Proof:  Let $a$ and $b$ be integers.  Assume $a$ is even and $b$ is odd, so there exists an integer $p$ so that $a=2p$ and there exists an integer $q$ so that $b=2q+1$.  If $a \cdot b$ is even then by definition of even there exists an integer $r$ such that $a \cdot b = 2r$. So we have $a \cdot b = (2p) (2q+1) = 2r$, where $r$ is an integer.
Therefore, $a \cdot b$ is even.
 A: No.  You are assuming what you are trying to prove.
Consider this "proof" (the same as yours but I'm replacing the gray text with red text:
Theorem: The product of an even integer and an odd integer is $\color{gray}{\text{even}}$ $\color{red}{\text{odd}}$.
Proof: Let $a$
and $b$ be integers. Assume $a$ is even and $b$ is odd, so there exists an integer $k$ so that $a=2k$ and there exists an integer $q$ so that $b=2q+1$. If $a⋅b$ is $\color{gray}{\text{even}}$ $\color{red}{\text{odd}}$ then by definition of$\color{gray}{\text{even}}$ $\color{red}{\text{odd}}$ there exists an integer $r$ such that $\color{gray}{a*b=2r}$ $\color{red}{a*b=2r+1}$. So we have $a⋅b=(2p)(2q+1)=\color{gray}{2r}$ $\color{red}{2r+1}$, where $r$
is an integer.
Therefore,$ a⋅b$
is $\color{gray}{\text{even}}$ $\color{red}{\text{odd}}$.
A: This proof is not clearly written, it could be interpreted as you proving your statement by assuming it first to be true (however not in the inductive sense. This could be a clearer way:
Let $a=2n$ (ie $a$ is even) and $b=2m+1$ (ie $b$ is odd). Then the product $ab$ is:
$$\begin{array}{rcl}
ab & = & (2n)(2m+1) \\
& = & 2(n(2m+1)) 
\end{array} $$
Letting $k=n(2m+1)$, this gives $ab=2k$, which implies $ab$ is even (since $k$ is an integer). 
Edit: having seen the updated question, your working is all correct, however it could be made more explicit what your $r$ is. 
A: The basic idea is correct, but it is not presented precisely. 

If ab is even then by definition of even there exists an integer r such that ab = 2r. So we have ab=(2p)(2q+1)=2r,where r is an integer. Therefore,ab is even.

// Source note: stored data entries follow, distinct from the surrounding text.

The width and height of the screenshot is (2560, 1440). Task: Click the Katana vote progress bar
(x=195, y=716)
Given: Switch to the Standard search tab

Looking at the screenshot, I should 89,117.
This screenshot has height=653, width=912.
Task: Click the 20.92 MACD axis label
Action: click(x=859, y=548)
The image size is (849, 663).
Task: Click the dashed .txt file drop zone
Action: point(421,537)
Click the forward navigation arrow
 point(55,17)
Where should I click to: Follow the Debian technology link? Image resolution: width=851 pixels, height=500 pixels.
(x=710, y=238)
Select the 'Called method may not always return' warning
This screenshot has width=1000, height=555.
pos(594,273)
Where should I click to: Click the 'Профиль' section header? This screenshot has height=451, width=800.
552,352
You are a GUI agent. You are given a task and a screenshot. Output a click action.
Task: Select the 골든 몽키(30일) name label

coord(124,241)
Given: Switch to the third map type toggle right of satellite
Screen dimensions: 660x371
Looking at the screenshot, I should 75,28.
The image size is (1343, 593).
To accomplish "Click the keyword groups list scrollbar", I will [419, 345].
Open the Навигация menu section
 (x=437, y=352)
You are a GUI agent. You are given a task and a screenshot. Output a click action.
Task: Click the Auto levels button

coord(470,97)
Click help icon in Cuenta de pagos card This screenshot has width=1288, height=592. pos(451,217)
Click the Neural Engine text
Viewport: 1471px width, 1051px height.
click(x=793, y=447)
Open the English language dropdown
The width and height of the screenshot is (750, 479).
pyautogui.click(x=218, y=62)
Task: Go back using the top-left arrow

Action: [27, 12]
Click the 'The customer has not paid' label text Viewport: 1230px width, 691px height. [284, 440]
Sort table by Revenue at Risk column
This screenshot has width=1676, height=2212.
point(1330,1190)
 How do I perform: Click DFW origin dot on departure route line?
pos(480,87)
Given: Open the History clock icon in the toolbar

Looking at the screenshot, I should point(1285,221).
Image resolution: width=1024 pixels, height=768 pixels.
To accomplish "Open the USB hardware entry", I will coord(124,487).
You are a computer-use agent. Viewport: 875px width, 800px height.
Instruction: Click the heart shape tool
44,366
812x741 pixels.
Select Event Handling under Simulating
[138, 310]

Why "if"? What you need is rather the other direction, so: If $ab=2r$ for an integer $r$, then $ab$ is even. We have $ab = 2p(2q+1)= 2(p(2q+1))$. Since $p(2q+1)$ is an integer, the claim follows, setting $r = p(2q+1)$. 
As mentioned in a comment, it is not really needed to say $b=2q+1$. It is simpler to work with $b$ directly in this case. 
If $ab=2r$ for an integer $r$, then $ab$ is even. We have $ab = 2pb= 2(pb)$. Since $pb$ is an integers, the claim follows, chosing $r = pb$. 
An additional point, you use once $p$ and once $k$ for the same thing.
A: $a$ is even $\implies a=2n:n\in\mathbb{Z}$
$b$ is odd $\implies b=2m+1:m\in\mathbb{Z}$
$ab=2nm+2n=2n(m+1)$
$2n$ factors $2n(m+1)\implies ab$ is even.
A: I think the proof clarifies if you employ the Distributive Property fully:
ab = (2n)(2m + 1)
   = (2n2m) + 2n
   = 2( 2mn + n ) only ONE 2 pulls out of the first product
Since m and n are integers, ab will always have a factor of 2 among its Prime factors.